Textauszug:
---

Wie sieht eine unnormale Uhr aus?

Im Kurort Bad Homburg steht in der Louisenstraße eine Säule, an deren Spitze sich eine Uhr befindet und die sonst vollständig mit Werbetafeln bedeckt ist. Ganz unten, wo eigentlich nur Hunde hingucken, liest man die trotzige Botschaft: »Normaluhren gehören ins Stadtbild.« Bezweifelt das hier etwa jemand? Was ist da los in Bad Homburg? Was haben sie dort gegen Normaluhren? Eine Normaluhr hat die Aufgabe, die so genannte Normalzeit allgemein zugänglich zu machen, deshalb ist sie an einer zentralen Stelle der Stadt positioniert. Eine zutiefst demokratische Einrichtung, hinter der eine fast schon kommunistische Idee steckt. Die Zeit gehört allen, jeder soll jederzeit die Zeit ablesen können ohne Ansehen von Stand, Geschlecht, Alter oder Steuerklasse. Das schmeckt ihnen da in Bad Homburg nicht, das kann man verstehen. Bad Homburg zählt zum Hochtaunuskreis, dem reichsten Landkreis Deutschlands. Noch vor dreißig Jahren saßen dort vor den Geschäften zwielichtige Gestalten, die einem für fünfzig Pfennig die exakte Zeit verrieten, für zehn Pfennig erfuhr man wenigstens, ob es schon dunkel war.

---

Bereitgestellte Zeilen:
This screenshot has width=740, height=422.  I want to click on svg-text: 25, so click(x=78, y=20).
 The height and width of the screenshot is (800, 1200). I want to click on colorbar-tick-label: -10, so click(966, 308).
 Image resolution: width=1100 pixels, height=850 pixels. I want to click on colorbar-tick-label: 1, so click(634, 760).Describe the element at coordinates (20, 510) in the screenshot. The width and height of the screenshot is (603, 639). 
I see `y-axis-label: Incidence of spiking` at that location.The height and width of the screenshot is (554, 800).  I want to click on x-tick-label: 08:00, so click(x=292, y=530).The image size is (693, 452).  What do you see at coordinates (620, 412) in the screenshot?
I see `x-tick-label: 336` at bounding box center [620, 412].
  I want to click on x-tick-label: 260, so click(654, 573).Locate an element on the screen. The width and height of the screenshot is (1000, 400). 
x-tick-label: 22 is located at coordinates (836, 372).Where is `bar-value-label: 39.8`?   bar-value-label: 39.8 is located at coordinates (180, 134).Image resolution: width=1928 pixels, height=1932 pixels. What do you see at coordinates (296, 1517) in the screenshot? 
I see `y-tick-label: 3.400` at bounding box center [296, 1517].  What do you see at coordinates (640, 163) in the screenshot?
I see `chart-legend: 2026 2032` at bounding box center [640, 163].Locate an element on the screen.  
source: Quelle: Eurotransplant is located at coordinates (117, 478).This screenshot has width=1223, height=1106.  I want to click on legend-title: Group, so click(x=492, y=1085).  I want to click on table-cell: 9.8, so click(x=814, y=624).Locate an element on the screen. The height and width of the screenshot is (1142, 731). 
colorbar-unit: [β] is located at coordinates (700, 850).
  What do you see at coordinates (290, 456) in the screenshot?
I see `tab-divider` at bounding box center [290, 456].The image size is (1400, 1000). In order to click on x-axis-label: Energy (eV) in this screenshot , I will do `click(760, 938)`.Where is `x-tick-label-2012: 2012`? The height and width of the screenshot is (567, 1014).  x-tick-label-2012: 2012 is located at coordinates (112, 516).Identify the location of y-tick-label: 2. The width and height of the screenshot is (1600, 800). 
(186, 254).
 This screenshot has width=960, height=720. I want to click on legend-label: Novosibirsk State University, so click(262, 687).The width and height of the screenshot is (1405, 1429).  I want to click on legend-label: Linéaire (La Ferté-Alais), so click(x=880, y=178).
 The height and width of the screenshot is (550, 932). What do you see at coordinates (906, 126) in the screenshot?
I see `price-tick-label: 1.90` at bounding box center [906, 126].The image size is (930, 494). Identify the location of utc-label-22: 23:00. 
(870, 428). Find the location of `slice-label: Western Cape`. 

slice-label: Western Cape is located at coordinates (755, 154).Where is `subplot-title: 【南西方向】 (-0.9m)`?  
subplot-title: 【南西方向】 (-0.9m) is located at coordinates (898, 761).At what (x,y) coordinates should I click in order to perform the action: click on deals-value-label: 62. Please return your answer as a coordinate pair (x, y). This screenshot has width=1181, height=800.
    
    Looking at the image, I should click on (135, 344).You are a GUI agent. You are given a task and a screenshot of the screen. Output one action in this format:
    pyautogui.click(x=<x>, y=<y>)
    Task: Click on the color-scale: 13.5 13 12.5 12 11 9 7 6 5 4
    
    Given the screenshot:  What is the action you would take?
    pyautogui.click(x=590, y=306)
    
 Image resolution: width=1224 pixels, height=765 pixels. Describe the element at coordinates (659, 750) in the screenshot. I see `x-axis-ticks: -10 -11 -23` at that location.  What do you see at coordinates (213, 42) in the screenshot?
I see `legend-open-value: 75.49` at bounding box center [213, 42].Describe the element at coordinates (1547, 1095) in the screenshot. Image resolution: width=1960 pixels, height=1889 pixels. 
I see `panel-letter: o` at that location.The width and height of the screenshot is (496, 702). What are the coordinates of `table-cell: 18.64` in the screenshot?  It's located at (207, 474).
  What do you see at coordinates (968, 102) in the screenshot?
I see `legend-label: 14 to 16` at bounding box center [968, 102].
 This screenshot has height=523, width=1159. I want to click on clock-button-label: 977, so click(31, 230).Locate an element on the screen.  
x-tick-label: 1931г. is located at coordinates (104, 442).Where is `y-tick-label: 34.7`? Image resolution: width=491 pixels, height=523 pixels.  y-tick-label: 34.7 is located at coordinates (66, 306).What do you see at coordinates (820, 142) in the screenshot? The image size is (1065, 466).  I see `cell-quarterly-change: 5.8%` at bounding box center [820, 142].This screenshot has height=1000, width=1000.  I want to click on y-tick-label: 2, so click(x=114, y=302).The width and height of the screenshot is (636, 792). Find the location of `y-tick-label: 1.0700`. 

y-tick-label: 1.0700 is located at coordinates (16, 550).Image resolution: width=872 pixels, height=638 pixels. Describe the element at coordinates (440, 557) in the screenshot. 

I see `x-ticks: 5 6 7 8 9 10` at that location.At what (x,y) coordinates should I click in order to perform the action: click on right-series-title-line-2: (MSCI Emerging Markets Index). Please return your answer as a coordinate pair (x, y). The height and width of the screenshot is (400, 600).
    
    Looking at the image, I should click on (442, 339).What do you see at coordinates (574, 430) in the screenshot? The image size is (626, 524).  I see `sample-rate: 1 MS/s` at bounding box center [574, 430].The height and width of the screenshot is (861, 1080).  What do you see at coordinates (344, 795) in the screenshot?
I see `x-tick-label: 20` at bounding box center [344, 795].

---

Aufgabenstellung: Erkläre in ein bis drei Sätzen, warum eine Normaluhr laut dem Textauszug an einer zentralen Stelle der Stadt steht. Stütze dich dabei nur auf den Textauszug.

Antwort: Eine Normaluhr hat die Aufgabe, die Normalzeit allgemein zugänglich zu machen. Deshalb wird sie an einer zentralen Stelle der Stadt aufgestellt.